Battle To Save Tasmanian Devil from Extinction
HOBART -- The Tasmanian Devil, a rare carnivorous marsupial found only on Australia's southern island state of Tasmania, faces extinction in 10 to 20 years without a cure for the facial cancer now decimating the population.
With half the population of this fierce, black furry animal now wiped out, leaving less than 75,000 devils, Professor Hamish McCallum at the University of Tasmania is battling to establish offshore colonies of healthy devils.
"We might be looking at a 10-15 year cap down to extinction," McCallum told Reuters in an interview in Hobart, state capital of Tasmania, on Wednesday.
Nobody knows how many of the rapidly-diminishing devils are left, but McCallum says the minimum would be 20,000.
The disease is most likely spread during ferocious mating.
The speed with which it is now spreading across Tasmania has created an urgent series of deadlines in a race to save the animal, which inspired the Warner Bros Looney Tunes cartoon character Taz.

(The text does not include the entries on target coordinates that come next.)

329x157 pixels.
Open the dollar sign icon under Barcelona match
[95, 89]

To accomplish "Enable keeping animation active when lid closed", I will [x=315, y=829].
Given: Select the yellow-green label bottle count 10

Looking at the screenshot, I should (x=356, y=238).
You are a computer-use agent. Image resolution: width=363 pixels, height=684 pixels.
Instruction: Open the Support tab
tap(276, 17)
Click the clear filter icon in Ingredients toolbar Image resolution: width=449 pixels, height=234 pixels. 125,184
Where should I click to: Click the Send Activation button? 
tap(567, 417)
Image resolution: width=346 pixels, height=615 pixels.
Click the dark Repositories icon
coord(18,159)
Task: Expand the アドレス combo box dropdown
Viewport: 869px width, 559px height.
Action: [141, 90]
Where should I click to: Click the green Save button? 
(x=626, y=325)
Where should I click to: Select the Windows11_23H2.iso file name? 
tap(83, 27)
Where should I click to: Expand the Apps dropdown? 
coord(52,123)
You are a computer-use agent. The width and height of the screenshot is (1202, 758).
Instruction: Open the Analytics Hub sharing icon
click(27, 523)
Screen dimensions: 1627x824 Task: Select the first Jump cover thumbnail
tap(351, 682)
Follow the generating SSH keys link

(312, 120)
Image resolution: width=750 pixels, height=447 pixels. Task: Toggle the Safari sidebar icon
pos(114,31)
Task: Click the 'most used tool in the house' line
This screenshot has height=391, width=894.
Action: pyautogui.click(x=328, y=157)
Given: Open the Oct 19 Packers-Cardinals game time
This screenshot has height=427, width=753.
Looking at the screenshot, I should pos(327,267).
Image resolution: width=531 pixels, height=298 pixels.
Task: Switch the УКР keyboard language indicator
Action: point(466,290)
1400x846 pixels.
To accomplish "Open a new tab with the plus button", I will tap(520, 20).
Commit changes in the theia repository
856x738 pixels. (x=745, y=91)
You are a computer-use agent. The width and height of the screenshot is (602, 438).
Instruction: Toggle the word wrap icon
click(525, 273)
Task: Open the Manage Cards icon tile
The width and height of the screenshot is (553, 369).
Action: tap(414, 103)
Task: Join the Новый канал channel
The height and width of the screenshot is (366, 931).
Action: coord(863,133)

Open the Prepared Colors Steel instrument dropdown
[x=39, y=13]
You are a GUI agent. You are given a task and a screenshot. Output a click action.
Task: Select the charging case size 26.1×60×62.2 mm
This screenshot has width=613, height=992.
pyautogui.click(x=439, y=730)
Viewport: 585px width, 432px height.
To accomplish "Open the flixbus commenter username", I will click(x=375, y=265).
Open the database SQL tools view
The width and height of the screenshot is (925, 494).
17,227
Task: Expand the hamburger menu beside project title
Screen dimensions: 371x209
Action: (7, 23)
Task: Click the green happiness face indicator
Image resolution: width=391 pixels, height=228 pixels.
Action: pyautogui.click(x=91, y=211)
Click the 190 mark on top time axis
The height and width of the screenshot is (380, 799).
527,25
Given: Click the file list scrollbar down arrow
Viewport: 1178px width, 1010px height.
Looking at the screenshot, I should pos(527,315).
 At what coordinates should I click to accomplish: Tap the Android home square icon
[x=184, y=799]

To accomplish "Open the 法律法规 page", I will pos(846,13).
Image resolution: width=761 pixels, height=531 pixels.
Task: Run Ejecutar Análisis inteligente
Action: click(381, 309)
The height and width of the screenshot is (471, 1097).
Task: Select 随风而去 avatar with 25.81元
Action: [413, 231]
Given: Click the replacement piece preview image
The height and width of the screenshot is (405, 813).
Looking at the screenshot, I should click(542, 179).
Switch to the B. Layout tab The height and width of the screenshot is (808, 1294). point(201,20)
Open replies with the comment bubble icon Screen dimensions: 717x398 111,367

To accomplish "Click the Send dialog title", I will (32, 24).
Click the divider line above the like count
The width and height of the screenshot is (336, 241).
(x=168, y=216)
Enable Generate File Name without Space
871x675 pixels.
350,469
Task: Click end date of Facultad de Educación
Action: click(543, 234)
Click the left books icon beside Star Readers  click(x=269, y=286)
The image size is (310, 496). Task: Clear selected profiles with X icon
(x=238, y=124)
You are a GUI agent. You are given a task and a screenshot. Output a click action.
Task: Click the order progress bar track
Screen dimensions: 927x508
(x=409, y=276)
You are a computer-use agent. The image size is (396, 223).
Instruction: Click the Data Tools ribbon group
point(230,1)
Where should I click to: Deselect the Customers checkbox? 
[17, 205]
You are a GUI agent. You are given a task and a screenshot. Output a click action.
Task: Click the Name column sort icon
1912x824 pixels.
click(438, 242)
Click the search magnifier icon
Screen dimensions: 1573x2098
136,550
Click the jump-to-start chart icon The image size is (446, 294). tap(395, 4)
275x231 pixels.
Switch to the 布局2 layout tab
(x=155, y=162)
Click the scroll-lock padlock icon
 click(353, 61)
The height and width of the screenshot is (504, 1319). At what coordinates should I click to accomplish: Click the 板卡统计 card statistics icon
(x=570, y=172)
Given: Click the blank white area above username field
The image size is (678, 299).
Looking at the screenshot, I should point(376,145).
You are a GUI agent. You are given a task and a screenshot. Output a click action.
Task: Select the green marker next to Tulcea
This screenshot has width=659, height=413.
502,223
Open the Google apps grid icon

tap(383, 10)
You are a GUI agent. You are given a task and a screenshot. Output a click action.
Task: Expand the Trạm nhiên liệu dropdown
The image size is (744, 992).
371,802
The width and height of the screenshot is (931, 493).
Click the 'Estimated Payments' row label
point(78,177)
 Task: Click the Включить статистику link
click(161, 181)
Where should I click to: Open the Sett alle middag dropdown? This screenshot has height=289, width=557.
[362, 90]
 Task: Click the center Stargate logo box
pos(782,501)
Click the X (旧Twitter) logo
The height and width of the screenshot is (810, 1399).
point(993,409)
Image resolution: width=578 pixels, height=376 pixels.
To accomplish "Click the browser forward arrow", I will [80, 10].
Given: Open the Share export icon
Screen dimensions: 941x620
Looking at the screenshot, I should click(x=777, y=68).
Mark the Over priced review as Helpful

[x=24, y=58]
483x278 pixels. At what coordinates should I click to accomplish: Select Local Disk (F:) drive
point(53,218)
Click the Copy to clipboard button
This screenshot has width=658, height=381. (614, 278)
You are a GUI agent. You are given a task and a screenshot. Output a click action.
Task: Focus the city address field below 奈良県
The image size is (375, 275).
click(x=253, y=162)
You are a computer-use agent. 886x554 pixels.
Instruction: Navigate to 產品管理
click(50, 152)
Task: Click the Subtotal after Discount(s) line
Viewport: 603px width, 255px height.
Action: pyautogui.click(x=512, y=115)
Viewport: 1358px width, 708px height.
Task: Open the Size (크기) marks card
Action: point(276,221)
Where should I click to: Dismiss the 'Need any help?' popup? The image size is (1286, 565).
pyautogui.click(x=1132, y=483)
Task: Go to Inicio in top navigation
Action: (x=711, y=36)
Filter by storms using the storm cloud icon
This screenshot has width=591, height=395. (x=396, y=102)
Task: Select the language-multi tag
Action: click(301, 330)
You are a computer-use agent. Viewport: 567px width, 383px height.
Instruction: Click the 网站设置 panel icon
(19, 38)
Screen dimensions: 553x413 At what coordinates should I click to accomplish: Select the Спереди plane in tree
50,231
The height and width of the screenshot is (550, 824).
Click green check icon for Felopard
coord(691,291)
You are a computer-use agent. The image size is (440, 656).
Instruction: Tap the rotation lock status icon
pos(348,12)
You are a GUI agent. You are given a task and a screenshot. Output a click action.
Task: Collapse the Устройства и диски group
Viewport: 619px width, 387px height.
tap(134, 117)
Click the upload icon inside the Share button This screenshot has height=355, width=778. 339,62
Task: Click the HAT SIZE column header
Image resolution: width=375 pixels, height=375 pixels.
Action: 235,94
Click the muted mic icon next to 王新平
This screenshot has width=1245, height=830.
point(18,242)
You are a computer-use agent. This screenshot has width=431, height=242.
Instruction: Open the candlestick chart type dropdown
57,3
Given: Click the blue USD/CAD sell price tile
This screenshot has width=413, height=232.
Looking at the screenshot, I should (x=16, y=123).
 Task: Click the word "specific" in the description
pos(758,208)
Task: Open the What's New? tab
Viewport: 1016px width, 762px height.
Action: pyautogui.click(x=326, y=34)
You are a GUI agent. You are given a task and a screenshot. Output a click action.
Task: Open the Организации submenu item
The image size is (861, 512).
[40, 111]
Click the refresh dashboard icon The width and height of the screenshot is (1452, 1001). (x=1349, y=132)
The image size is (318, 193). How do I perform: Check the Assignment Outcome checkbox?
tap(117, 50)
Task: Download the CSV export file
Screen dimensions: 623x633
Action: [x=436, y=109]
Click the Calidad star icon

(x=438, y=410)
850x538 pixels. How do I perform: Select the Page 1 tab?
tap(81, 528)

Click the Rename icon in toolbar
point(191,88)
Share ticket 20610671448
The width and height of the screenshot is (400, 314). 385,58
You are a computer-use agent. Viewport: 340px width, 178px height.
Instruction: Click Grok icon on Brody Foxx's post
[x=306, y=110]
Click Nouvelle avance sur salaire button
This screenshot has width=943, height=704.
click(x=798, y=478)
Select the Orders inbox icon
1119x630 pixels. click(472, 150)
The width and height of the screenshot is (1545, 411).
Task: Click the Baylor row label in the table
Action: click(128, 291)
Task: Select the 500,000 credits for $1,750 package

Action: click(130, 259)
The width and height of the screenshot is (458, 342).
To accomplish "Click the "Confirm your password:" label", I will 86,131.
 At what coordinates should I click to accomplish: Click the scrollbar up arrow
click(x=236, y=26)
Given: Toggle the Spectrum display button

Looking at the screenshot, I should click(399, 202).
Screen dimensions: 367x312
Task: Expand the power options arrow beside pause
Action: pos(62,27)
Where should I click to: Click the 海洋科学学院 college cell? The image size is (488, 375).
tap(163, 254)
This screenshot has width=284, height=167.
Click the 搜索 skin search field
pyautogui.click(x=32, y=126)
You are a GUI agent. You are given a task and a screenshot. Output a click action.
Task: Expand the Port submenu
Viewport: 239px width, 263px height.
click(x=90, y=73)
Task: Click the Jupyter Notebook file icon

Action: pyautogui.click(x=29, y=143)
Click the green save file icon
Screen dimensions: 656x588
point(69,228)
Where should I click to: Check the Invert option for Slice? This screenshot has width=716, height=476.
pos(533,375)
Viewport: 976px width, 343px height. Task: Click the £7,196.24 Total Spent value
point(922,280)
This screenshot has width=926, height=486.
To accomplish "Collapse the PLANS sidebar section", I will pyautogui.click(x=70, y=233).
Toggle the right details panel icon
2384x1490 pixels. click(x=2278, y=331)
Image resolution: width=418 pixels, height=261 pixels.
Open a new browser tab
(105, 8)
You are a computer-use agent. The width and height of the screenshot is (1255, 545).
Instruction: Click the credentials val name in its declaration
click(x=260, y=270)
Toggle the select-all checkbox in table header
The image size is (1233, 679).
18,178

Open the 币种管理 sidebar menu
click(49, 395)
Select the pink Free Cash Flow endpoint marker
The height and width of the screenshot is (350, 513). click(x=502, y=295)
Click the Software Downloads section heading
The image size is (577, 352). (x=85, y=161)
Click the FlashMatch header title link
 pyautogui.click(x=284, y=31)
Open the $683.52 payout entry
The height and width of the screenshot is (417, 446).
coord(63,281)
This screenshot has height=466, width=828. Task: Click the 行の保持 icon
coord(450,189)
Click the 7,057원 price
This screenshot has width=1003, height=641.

The Hollywood studio has donated funds, but limited Australian government funding is not enough to save the creature, say those fighting to save the devils.
The mystery disease first emerged on the remote northeast Tasmanian coast 10 years ago. McCallum estimates that the disease is now only 50 km (30 miles) from the west coast.
"This year we can take animals from the west coast and be pretty confident that they'll be disease-free. Next year, with less confidence. And the year after that, with very little confidence," McCallum said.
More than 40 devils have been moved to zoos on the Australian mainland and 30 or so have just arrived in Hobart quarantine. The plan is to transfer them to an offshore colony on Maria Island, a former convict settlement off Tasmania's east coast.
McCallum will complete environmental risk assessments in a few weeks and devils could be on the island in three months.
Maria Island is seen as the first in half a dozen or so islands and protected peninsulas to take healthy devils, which could breed sustainable populations.
Clearing of infected animals from the Tasman Peninsula, near Port Arthur about 100 km (60 miles) south of Hobart, is also slowing the spread of the disease.
Nick Mooney, a wildlife biologist with the Tasmanian Department of Primary Industries and Water, said that as a result of the decline in devil numbers there has an increase in foxes, an introduced species.
"If the devil goes down it will not only have a massive ecological impact but have a major economic impact on the way we market (Tasmania) as clean, green and clever," Tasmanian Greens deputy leader Nick McKim said.